How to Use a Chemotherapeutic Agent When Resistance to It Threatens the Patient

Abstract

When resistance to anticancer or antimicrobial drugs evolves in a patient, highly effective chemotherapy can fail, threatening patient health and lifespan. Standard practice is to treat aggressively, effectively eliminating drug-sensitive target cells as quickly as possible. This prevents sensitive cells from acquiring resistance de novo but also eliminates populations that can competitively suppress resistant populations. Here we analyse that evolutionary trade-off and consider recent suggestions that treatment regimens aimed at containing rather than eliminating tumours or infections might more effectively delay the emergence of resistance. Our general mathematical analysis shows that there are situations in which regimens aimed at containment will outperform standard practice even if there is no fitness cost of resistance, and, in those cases, the time to treatment failure can be more than doubled. But, there are also situations in which containment will make a bad prognosis worse. Our analysis identifies thresholds that define these situations and thus can guide treatment decisions. The analysis also suggests a variety of interventions that could be used in conjunction with cytotoxic drugs to inhibit the emergence of resistance. Fundamental principles determine, across a wide range of disease settings, the circumstances under which standard practice best delays resistance emergence-and when it can be bettered.

Fig 1. Generic model of infection under aggressive treatment (A) and containment (B).

Grey shading indicates the drug-sensitive density. Red shading indicates the drug-resistant density. Once a patient is infected, the total pathogen density (black curve) will increase until the patient experiences symptoms and seeks treatment. The infection will be treated to rapidly lower the total pathogen density to the acceptable burden (blue line). At this point (black dot), the management period begins and the time to treatment failure then depends on the subsequent treatment strategy. Under aggressive treatment (A), the total pathogen density continues to decline sharply until the infection consists only of completely drug-resistant pathogens. Under containment (B), the total pathogen density is maintained at the acceptable burden until the infection consists only of completely drug-resistant pathogens. Containment will modify the expansion of the resistant population, increasing or decreasing it (patterned areas), depending on the rate at which sensitive cells become resistant and the strength of competitive suppression.

Fig 2. Schematic comparing aggressive treatment to containment.

Sensitive cells competitively suppress resistance (resistance management benefits) but can also mutate to resistance (resistance management costs). The shaded blue region is where benefits dominate costs. Red and black lines are densities of resistant and total pathogens, respectively, under aggressive (solid lines) and containment strategies (dashed lines); dots indicate densities at the start of the management period. Panel A: The acceptable burden (blue solid line) is below the balance threshold (blue dashed line), so there is no region where competition is strong enough to offset the mutational dangers of sensitive pathogens. Consequently, containment is never advantageous. Panel B: Resistant density at the start of the management period exceeds the balance threshold (red dot is inside blue shaded area). In this case, competition is strong enough to outweigh the cost of mutation, and so containment delays treatment failure longer than aggressive treatment. Panels C and D: Resistant density at the start of the management period is below the balance threshold (red dot is below blue shaded area). In Panel C, aggressive treatment manages infection longer than containment. In Panel D, the converse is true.

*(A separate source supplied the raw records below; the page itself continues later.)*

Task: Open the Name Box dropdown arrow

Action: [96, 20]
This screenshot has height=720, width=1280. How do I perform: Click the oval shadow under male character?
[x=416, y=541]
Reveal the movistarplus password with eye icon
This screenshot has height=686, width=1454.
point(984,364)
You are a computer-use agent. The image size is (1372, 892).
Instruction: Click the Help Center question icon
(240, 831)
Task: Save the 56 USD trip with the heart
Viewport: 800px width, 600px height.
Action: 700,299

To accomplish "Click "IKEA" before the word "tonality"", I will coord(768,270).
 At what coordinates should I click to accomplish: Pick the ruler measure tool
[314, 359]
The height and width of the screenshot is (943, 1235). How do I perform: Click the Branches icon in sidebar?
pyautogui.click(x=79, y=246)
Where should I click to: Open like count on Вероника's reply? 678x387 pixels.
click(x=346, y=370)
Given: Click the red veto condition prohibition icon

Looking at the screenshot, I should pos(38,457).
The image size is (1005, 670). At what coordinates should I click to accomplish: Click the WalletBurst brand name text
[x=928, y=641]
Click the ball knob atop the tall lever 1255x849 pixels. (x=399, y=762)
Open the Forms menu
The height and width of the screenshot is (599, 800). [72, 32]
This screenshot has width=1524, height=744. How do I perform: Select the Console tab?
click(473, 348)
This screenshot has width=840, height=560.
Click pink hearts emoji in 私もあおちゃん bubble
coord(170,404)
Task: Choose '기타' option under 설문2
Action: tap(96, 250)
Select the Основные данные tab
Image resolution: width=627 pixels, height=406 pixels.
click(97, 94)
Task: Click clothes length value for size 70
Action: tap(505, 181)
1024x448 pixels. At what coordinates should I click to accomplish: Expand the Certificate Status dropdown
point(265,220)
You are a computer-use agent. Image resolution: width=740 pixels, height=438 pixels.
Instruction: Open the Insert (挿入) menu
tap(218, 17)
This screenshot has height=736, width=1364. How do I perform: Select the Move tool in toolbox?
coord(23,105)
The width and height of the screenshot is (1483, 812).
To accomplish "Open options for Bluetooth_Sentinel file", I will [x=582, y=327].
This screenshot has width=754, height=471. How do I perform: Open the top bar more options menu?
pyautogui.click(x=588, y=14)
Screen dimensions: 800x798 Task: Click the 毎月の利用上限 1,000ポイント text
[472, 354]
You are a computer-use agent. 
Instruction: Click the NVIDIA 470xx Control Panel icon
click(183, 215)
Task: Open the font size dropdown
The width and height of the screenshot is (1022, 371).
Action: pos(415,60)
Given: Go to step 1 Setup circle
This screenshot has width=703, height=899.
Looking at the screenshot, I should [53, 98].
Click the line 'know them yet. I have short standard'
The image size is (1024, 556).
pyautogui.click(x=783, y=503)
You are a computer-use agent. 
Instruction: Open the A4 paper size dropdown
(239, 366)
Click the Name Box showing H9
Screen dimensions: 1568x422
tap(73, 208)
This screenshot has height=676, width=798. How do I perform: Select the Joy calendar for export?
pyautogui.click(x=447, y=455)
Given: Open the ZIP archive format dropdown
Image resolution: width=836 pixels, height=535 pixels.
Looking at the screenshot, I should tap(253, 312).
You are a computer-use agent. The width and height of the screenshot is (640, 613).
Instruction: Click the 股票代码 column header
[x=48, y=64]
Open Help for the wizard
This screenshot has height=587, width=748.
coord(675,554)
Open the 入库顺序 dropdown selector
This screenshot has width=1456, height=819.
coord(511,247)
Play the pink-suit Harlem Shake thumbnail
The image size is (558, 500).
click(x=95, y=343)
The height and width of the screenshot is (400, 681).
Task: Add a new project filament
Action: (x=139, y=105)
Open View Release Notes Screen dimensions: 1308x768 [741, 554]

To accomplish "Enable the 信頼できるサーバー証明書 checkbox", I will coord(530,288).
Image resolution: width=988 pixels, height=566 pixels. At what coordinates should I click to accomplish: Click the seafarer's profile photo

Fig 3. Ratio of duration of management period under containment to duration of management period under aggressive treatment.

The horizontal axis is the starting resistant density R(0) divided by the self-limiting density R_lim. Each colour corresponds to a different acceptable burden (blue, green, red, purple, and black correspond to acceptable burdens of 10%, 20%, 30%, 60%, and 80% of R_lim). The balance threshold is varied from 0% to 1% of R_lim. For each colour the upper curve corresponds to R_balance = 0, and the lower curve corresponds to a R_balance equal to 1% of R_lim. This range for R_balance will cover the actual expected range unless the mutation rate is quite large (see S6 Text for details). Values are plotted for when the starting resistant density exceeds the balance threshold (i.e., for cases described by Fig 2B). This figure was generated using an analytic expression for the ratio of times to treatment failure (see S6 Text for the mathematical derivation).

Fig 4. The impact of alternative therapies.

Therapies that either decrease competitive ability (left box) or reduce the intrinsic replication rate (right box) of resistant (R) and/or sensitive (S) populations may increase (↑), decrease (↓), or leave unchanged (—) the resistance management benefits of sensitive cells. Therapies that reduce competitive ability will decrease the balance threshold, making it more likely that containment is indicated. Decreasing intrinsic replication may increase, decrease or have no effect on the balance threshold depending on whether the alternative therapy targets the sensitive cells, the resistant cells, or both. For mathematical details, see S12 Text.